Work to complete — Update the entries below by changing every "GUI agent" to "interface agent", leaving everything else as it is.

Supplied material —
- - -
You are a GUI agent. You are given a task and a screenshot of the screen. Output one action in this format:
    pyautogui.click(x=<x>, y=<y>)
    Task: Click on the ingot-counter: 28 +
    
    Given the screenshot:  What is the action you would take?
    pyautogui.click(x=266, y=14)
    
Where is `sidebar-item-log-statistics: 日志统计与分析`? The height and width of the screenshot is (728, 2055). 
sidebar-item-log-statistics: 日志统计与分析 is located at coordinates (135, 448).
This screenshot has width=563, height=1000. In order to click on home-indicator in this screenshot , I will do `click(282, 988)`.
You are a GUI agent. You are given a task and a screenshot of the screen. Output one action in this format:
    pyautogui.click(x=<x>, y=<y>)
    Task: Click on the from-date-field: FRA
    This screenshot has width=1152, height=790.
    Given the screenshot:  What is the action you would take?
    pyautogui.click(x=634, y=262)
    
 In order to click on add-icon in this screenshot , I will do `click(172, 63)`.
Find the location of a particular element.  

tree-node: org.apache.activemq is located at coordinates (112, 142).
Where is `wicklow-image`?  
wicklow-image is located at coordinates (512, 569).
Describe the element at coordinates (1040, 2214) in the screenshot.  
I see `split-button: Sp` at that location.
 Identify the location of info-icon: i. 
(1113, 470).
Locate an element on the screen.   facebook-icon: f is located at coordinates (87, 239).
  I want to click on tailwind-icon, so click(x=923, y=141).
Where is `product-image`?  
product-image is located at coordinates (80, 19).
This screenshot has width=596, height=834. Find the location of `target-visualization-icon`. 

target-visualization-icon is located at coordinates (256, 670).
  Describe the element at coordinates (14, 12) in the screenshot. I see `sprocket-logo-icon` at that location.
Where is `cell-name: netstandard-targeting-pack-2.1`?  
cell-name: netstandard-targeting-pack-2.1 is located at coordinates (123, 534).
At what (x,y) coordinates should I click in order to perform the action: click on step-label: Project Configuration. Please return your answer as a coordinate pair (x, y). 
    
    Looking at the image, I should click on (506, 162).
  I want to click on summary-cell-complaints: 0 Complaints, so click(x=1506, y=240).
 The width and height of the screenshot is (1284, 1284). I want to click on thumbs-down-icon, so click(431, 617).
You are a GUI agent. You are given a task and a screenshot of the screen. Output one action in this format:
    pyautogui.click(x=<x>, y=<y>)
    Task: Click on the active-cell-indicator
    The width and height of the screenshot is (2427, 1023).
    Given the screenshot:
- - -
Your response —
You are a interface agent. You are given a task and a screenshot of the screen. Output one action in this format:
    pyautogui.click(x=<x>, y=<y>)
    Task: Click on the ingot-counter: 28 +
    
    Given the screenshot:  What is the action you would take?
    pyautogui.click(x=266, y=14)
    
Where is `sidebar-item-log-statistics: 日志统计与分析`? The height and width of the screenshot is (728, 2055). 
sidebar-item-log-statistics: 日志统计与分析 is located at coordinates (135, 448).
This screenshot has width=563, height=1000. In order to click on home-indicator in this screenshot , I will do `click(282, 988)`.
You are a interface agent. You are given a task and a screenshot of the screen. Output one action in this format:
    pyautogui.click(x=<x>, y=<y>)
    Task: Click on the from-date-field: FRA
    This screenshot has width=1152, height=790.
    Given the screenshot:  What is the action you would take?
    pyautogui.click(x=634, y=262)
    
 In order to click on add-icon in this screenshot , I will do `click(172, 63)`.
Find the location of a particular element.  

tree-node: org.apache.activemq is located at coordinates (112, 142).
Where is `wicklow-image`?  
wicklow-image is located at coordinates (512, 569).
Describe the element at coordinates (1040, 2214) in the screenshot.  
I see `split-button: Sp` at that location.
 Identify the location of info-icon: i. 
(1113, 470).
Locate an element on the screen.   facebook-icon: f is located at coordinates (87, 239).
  I want to click on tailwind-icon, so click(x=923, y=141).
Where is `product-image`?  
product-image is located at coordinates (80, 19).
This screenshot has width=596, height=834. Find the location of `target-visualization-icon`. 

target-visualization-icon is located at coordinates (256, 670).
  Describe the element at coordinates (14, 12) in the screenshot. I see `sprocket-logo-icon` at that location.
Where is `cell-name: netstandard-targeting-pack-2.1`?  
cell-name: netstandard-targeting-pack-2.1 is located at coordinates (123, 534).
At what (x,y) coordinates should I click in order to perform the action: click on step-label: Project Configuration. Please return your answer as a coordinate pair (x, y). 
    
    Looking at the image, I should click on (506, 162).
  I want to click on summary-cell-complaints: 0 Complaints, so click(x=1506, y=240).
 The width and height of the screenshot is (1284, 1284). I want to click on thumbs-down-icon, so click(431, 617).
You are a interface agent. You are given a task and a screenshot of the screen. Output one action in this format:
    pyautogui.click(x=<x>, y=<y>)
    Task: Click on the active-cell-indicator
    The width and height of the screenshot is (2427, 1023).
    Given the screenshot:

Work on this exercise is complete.